start SOURCE DOCUMENT

There he met [Eli] Parker, foremost Iroquois of his generation. They became close friends and confidants. Parker's friendship opened all longhouse doors for Morgan, [who] became absorbed in Seneca ways and familiar with the story of its federal republic.

As a result, Morgan published an epoch-making book, The League of the Hodenosaunee, perhaps the most comprehensive account of an aboriginal people that had appeared up to that time. [It] made Morgan one of the foremost ethnologists of his time, and still is an authoritative source. Parker's collaboration, of course, contributed enormously to its authenticity. Joseph Henry, Secretary of the Smithsonian Institution, sponsored Morgan, the ethnologist, to correspond with persons all over the world in contact with primitive races.

It might have been better for the world if Morgan had gone no further. But he could scarcely help plunging in deep waters of philosophy. Evolution was in the air. This lawyer, without scientific training, proceeded to apply theory to society itself. Evolution is a continuing process; man is subject to the same laws as a trilobite.

He divided human history, of which he knew little, in evolutionary periods, just as geologists were then dividing the history of earth. There were, he speculated, three major ethnological strata—savagery, barbarism and civilization.

He believed each evolutionary period is represented by a culture of some primitive people. One was Iroquois culture. [Morgan] recast his excellent Seneca material in Ancient Society, which expounded his evolutionary idea. Major forces in social evolution, Morgan propounded, were development of family and property rights.

end SOURCE DOCUMENT
start DATA PROVIDED

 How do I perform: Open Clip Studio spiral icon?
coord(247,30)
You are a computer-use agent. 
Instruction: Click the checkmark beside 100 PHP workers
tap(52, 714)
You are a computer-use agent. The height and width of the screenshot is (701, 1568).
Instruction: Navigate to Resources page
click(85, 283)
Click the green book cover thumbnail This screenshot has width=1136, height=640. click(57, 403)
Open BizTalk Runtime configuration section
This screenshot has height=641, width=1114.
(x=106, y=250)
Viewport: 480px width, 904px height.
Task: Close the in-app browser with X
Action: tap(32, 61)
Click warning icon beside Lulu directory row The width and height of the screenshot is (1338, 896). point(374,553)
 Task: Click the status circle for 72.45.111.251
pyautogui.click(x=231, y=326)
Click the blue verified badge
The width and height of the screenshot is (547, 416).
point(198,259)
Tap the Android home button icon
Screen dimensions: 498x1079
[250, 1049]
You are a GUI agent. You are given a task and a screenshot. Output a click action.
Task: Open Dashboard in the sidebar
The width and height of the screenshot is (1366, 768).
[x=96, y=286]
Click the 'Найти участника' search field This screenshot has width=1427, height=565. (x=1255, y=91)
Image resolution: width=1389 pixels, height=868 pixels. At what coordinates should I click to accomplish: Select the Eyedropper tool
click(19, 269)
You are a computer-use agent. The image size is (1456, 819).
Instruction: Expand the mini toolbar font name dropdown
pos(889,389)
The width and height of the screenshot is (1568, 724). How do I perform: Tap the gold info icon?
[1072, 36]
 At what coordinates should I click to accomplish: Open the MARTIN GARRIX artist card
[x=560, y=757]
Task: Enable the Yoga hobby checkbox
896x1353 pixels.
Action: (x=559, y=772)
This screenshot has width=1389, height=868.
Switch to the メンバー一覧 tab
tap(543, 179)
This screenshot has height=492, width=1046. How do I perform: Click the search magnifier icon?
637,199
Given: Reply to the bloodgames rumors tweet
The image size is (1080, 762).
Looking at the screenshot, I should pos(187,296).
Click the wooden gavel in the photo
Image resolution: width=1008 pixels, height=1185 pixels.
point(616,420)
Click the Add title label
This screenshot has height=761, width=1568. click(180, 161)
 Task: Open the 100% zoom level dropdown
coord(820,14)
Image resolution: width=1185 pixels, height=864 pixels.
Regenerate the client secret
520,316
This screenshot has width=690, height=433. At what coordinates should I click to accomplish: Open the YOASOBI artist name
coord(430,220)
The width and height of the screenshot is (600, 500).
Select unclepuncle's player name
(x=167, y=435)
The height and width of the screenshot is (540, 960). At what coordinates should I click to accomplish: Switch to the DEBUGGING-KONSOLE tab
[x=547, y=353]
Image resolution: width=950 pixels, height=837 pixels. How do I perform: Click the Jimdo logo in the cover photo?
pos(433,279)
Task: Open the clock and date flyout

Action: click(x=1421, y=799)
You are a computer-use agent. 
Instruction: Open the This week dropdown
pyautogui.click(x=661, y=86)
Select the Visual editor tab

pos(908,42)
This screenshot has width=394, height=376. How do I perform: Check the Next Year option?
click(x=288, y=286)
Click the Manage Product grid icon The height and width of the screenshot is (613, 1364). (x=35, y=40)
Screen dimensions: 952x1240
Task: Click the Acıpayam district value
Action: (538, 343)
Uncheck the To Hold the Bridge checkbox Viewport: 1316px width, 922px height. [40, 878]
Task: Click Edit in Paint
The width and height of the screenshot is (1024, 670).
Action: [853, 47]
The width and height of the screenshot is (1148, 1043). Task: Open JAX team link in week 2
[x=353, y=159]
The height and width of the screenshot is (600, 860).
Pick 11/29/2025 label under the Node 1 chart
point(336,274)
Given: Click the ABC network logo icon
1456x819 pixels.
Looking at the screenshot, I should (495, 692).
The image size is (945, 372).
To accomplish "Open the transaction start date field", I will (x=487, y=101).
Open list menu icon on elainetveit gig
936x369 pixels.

end DATA PROVIDED

GIVEN INSTRUCTION 1:
Return the part of the text on Morgan and the Seneca from "He believed each" up to and including "and property rights.", word for word.
GIVEN INSTRUCTION 2:
Retype, character for character, the lines in the entries from the line with "GARRIX artist card" up to and including the line with "tap(543, 179)".

FULL SOLUTION 1:
He believed each evolutionary period is represented by a culture of some primitive people. One was Iroquois culture. [Morgan] recast his excellent Seneca material in Ancient Society, which expounded his evolutionary idea. Major forces in social evolution, Morgan propounded, were development of family and property rights.

FULL SOLUTION 2:
 At what coordinates should I click to accomplish: Open the MARTIN GARRIX artist card
[x=560, y=757]
Task: Enable the Yoga hobby checkbox
896x1353 pixels.
Action: (x=559, y=772)
This screenshot has width=1389, height=868.
Switch to the メンバー一覧 tab
tap(543, 179)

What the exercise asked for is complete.